Late last month, Jon Jacobs, an independent filmmaker from Miami, became the first person in the history of online gaming to spend $100,000 on a single virtual item when he bought a space station in the game "Project Entropia."

Jacobs, whose avatar Neverdie is somewhat of a celebrity in the space fantasy game, is so confident of his ability to turn his hefty investment into quick riches that he pulled cash out of his real-world home to help raise the hundred grand.
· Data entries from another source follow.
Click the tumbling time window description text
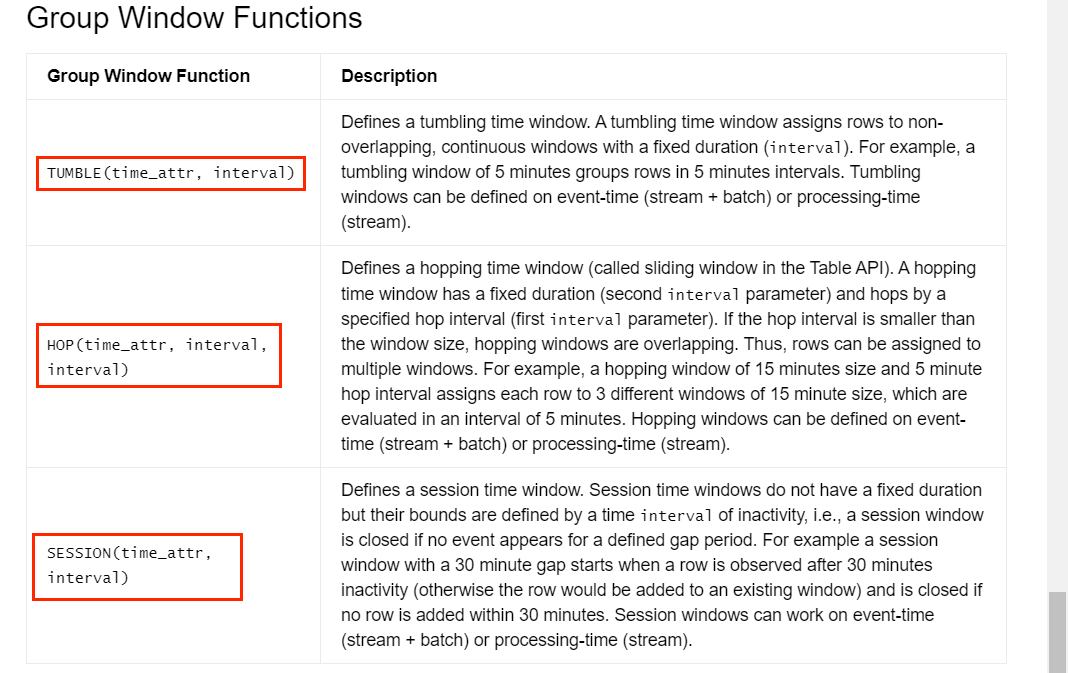 tap(658, 172)
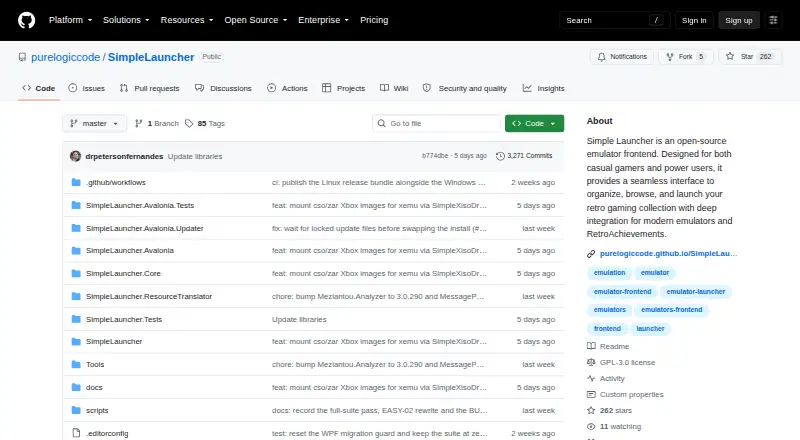
Task: Open the Pull requests tab
Action: pyautogui.click(x=149, y=88)
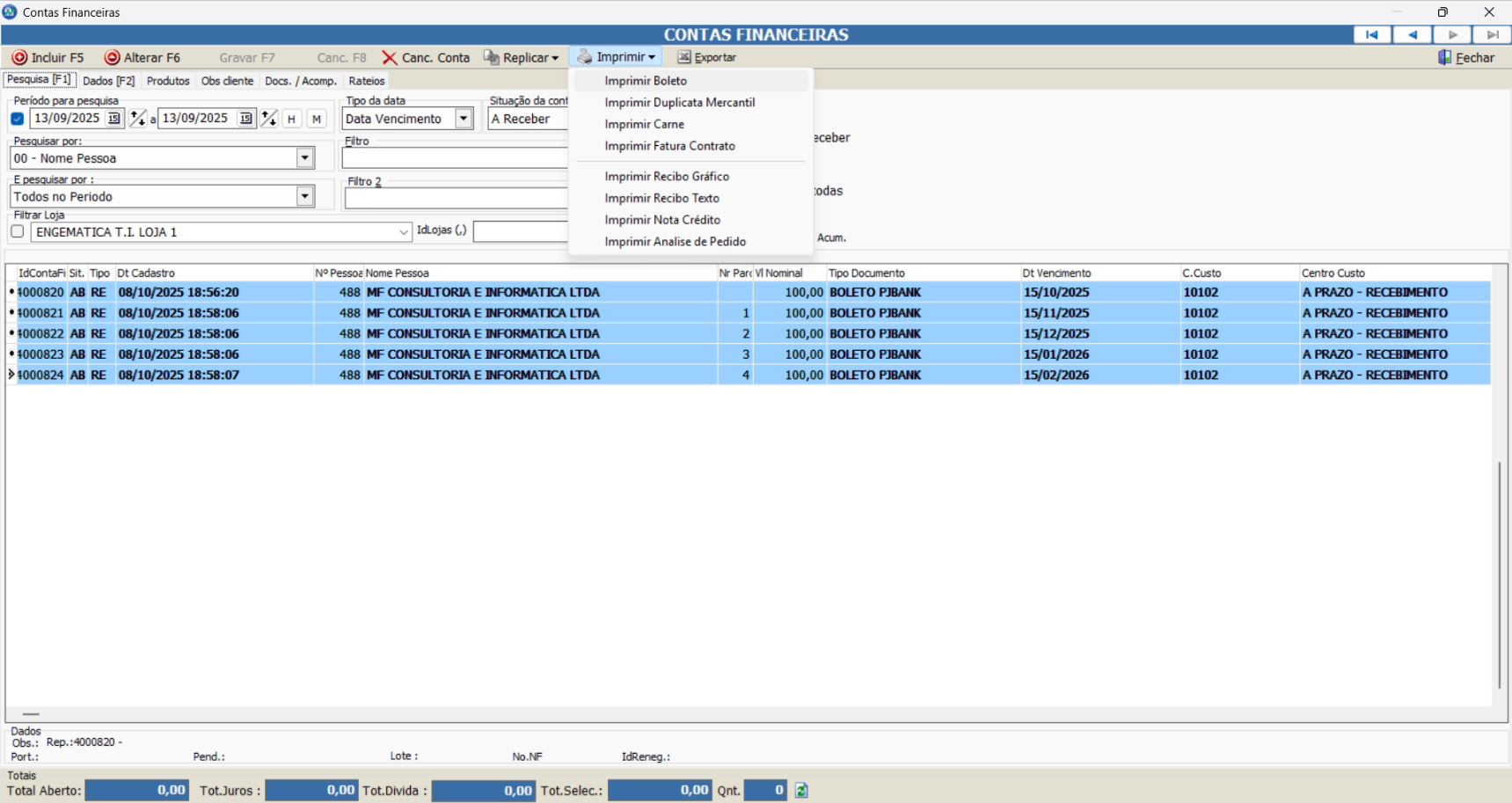Expand the Pesquisar por dropdown
The image size is (1512, 803).
click(304, 158)
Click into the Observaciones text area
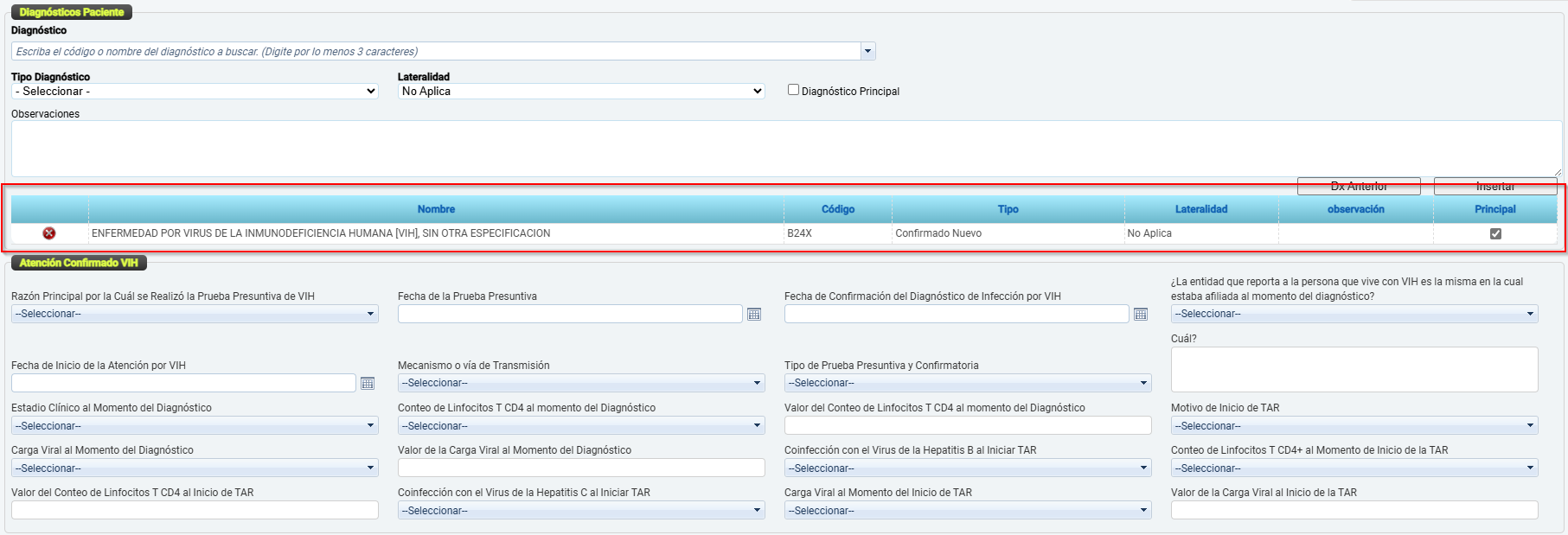The height and width of the screenshot is (535, 1568). [x=785, y=149]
His certainty is based partly on the experience of David Storey, who earlier this year set the previous record for highest price paid for a virtual item when he plopped down $26,500 for Treasure Island, a private piece of "Project Entropia" land. Storey, Jacobs said, has already made his money back through revenue earned by hunters and miners who pay a tax to use his island.

And though there haven't been many instances of people paying five or six figures for virtual items, the trade in such goods is big business. The value of all virtual items--swords, armor, dwellings, vehicles and the like--is measured in the hundreds of millions of dollars a year. And it is only growing.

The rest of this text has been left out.